There's also a fantastic French bakery on Magazine just uptown from Napoleon Ave, on the river side of the street. Good for breakfast or lunch.

I wanna hop on a plane right now.

I suspect that is gone after Katrina.

My wife worked for a retail management consultancy based in NOLA for about twenty years. We have a lot of friends there.

The consensus after Katrina was that NOLA was basically a third world city. Nothing worked. Stuff like UPS or Fedex deliveries were not universally available. Huge amounts of water was leaking out of the municipal system. The police were working out of a trailer.

In the lower ninth and downriver from there a bit, there were blocks and blocks where there would be, like, one house that was inhabited.

It's better now, but still not what it was. A lot of folks who were dispersed by Katrina are simply not coming back, ever.

But there are a ton of people there who love the place, and simply do not want to be anywhere else.

It's better now, but still not what it was.

It's not what is was, but it's a lot better, and people are really optimistic. I love NOLA, and try to go there once a year. I missed last year, but hope to be there come winter. It's hard to say what my favorite city is, but NOLA is in the top three. I've never been unhappy there, not even for a minute.

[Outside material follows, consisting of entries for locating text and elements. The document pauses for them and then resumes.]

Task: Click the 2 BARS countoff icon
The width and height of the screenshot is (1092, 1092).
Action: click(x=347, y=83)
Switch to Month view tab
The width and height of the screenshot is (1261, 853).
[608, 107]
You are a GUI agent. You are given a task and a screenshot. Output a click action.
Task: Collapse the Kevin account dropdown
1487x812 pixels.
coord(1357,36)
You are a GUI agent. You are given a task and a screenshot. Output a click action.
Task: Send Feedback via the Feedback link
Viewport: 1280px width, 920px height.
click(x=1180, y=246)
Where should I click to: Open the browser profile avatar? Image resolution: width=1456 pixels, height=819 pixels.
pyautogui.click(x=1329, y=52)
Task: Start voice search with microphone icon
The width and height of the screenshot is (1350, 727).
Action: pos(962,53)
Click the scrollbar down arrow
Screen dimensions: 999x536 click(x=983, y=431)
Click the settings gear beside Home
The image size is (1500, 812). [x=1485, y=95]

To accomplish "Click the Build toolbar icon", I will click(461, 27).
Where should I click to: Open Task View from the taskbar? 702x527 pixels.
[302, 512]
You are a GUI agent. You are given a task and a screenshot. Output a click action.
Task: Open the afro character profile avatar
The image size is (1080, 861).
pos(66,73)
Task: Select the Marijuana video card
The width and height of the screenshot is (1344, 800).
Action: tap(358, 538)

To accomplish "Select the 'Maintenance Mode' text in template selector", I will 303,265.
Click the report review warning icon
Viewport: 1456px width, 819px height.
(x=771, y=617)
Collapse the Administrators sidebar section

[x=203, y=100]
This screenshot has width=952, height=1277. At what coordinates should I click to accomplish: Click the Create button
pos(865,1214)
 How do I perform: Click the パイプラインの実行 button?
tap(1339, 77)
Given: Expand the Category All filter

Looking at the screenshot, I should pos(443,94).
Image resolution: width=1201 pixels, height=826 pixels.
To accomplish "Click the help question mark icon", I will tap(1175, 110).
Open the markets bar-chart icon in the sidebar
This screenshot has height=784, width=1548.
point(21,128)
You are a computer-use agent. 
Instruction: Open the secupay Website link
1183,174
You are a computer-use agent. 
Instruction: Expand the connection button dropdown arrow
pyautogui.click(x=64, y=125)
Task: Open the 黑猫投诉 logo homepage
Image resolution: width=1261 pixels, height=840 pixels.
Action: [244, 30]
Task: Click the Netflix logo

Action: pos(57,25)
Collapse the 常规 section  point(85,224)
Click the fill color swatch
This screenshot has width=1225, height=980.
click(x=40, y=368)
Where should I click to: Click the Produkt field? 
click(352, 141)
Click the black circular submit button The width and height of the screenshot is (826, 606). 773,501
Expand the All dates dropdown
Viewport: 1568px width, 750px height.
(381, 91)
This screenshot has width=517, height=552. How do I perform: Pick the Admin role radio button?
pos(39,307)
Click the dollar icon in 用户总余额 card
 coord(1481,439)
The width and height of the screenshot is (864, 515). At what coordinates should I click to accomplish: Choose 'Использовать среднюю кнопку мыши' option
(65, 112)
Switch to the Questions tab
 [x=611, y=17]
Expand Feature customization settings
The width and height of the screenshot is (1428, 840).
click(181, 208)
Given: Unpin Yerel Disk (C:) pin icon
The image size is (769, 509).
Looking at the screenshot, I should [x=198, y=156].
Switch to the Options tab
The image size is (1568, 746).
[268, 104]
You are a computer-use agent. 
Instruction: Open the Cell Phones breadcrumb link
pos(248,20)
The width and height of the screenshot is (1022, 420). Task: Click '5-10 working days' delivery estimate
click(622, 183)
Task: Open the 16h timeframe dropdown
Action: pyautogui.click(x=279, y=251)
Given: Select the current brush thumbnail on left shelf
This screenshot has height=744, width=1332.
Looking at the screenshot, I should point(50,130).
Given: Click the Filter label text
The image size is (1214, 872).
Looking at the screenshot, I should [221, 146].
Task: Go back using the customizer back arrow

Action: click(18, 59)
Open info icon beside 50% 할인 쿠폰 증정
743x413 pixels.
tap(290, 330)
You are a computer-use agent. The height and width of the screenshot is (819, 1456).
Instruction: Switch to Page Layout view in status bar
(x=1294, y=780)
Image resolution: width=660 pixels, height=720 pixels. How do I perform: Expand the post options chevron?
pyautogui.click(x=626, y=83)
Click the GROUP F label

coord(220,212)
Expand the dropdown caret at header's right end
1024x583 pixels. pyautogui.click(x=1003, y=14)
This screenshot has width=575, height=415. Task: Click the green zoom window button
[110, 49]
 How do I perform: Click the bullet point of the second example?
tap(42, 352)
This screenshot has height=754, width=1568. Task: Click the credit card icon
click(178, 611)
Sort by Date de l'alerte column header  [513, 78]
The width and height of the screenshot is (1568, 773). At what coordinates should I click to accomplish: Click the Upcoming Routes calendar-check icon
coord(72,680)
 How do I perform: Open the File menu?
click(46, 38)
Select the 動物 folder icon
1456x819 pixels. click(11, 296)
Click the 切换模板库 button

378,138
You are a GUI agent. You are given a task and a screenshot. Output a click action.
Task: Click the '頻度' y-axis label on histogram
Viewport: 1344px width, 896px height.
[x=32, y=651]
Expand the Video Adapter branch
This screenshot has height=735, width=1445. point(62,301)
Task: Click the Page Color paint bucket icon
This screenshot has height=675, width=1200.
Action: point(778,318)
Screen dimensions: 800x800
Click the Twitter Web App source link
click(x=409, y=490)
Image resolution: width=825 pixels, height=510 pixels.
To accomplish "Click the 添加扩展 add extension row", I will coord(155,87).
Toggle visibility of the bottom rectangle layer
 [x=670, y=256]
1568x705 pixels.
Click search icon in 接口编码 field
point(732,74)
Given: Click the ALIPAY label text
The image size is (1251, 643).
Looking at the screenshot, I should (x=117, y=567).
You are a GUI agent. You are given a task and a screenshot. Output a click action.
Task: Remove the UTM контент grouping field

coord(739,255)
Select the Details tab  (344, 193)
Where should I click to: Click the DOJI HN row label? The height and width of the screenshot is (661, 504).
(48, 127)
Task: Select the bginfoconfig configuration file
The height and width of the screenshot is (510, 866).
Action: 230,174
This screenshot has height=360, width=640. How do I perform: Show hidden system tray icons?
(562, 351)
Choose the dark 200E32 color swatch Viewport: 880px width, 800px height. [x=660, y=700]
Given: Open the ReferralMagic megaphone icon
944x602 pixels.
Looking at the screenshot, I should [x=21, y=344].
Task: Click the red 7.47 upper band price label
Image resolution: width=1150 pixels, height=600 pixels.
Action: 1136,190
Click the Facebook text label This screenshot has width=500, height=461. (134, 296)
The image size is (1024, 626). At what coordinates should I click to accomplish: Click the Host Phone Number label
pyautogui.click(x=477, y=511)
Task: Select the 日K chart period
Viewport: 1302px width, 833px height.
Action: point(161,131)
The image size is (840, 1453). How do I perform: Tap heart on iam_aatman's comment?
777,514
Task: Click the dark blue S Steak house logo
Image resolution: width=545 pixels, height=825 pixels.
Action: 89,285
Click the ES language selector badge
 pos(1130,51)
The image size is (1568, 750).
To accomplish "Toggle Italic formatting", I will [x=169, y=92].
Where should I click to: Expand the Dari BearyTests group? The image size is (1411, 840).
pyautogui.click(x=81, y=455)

I've never been unhappy there, not even for a minute.

What sapient said.

I'm going to go to NO finally, after threatening to all my life --- in the next year or two I hope.

If I can't, I'll send a swarm of drones to report back.


I figure Slart will have one of these built by the time the weekend is up.

Hey, check it out, we're now exporting a more recent American value: Spree shootings!

Fans of spree shootings, via Sullivan:


A U.S. soldier going berserk in war after three deployments is one thing.

What to make of these crazies in my country who want to do the same to many of us?

And, what to make of political leaders who encourage the behavior?